One positive is auto traffic remains strong for Class I railroads. There were record auto sales in 2015. Trade with Mexico is strong and this bodes well for Union Pacific and Kansas City Southern (NYSE:KSU), which serve Mexico.
"Two new auto plants in Mexico will open in the second half of 2016, while at the same time, we will also begin to see the benefits from the plant expansions at the three of the auto facilities we serve in Mexico," Dave Starling, CEO of Kansas City Southern, said during the Q4 conference call with investors.

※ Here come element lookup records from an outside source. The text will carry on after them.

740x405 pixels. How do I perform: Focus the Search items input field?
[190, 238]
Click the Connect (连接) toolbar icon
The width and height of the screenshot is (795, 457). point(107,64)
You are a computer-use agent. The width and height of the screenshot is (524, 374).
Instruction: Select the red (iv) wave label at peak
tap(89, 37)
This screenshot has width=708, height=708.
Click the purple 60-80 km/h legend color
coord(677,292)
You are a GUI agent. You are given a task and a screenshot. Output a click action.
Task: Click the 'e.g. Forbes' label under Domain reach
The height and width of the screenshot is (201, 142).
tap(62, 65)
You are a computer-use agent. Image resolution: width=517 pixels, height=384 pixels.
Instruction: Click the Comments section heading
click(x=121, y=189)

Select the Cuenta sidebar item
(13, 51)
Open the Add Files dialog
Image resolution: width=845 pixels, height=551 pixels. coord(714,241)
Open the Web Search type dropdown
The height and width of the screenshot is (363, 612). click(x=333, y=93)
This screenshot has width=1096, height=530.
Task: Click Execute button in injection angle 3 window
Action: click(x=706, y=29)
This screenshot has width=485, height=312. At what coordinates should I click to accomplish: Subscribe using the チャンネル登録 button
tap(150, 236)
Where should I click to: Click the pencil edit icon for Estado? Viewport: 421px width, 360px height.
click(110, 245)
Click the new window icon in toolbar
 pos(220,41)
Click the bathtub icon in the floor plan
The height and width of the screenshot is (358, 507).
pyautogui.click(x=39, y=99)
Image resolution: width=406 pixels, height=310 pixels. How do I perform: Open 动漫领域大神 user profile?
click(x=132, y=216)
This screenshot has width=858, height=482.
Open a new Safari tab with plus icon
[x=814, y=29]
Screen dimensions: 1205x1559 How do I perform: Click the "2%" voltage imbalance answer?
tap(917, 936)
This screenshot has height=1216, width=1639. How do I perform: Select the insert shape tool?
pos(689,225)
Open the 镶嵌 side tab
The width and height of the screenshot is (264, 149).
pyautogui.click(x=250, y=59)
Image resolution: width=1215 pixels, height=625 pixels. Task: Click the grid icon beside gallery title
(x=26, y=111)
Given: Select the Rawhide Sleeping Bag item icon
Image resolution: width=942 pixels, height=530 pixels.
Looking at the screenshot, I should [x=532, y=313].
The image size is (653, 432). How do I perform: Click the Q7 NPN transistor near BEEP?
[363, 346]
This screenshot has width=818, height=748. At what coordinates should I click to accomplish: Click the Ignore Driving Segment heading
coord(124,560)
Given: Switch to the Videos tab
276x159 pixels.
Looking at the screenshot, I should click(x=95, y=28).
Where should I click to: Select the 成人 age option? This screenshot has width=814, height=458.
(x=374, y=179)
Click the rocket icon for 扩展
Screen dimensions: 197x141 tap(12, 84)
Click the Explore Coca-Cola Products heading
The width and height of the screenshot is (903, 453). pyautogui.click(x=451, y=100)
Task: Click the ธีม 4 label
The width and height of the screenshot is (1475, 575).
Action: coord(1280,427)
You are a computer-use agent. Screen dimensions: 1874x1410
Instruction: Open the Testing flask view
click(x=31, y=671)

Railroads are entering their second year of sluggish demand for movement of freight. Stocks for these railroads declined substantially in 2015. I had sold most of Union Pacific stock last spring. I recently picked up a few shares of UNP at $74 per share. I expect volumes to decline further in 2016, unless there is a revival in the industrial and energy sectors. But I really don't see that happening. Oil and coal inventories are at record levels. Utilities are burning cheap natural gas while wind generation continues to grow. BNSF is the largest hauler of crude by rail and has lost a fourth of that business so far this year. I commend Union Pacific for honoring its commitments, but the railroad does not need the 230 locomotives that it is purchasing this year. Perhaps some day, when volumes increase, the locomotives will come in handy. I believe the railroads are solid dividend paying stocks, but I don't anticipate much growth in them in 2016.
Disclosure: I am/we are long UNP, BRK.B.
I wrote this article myself, and it expresses my own opinions. I am not receiving compensation for it (other than from Seeking Alpha). I have no business relationship with any company whose stock is mentioned in this article.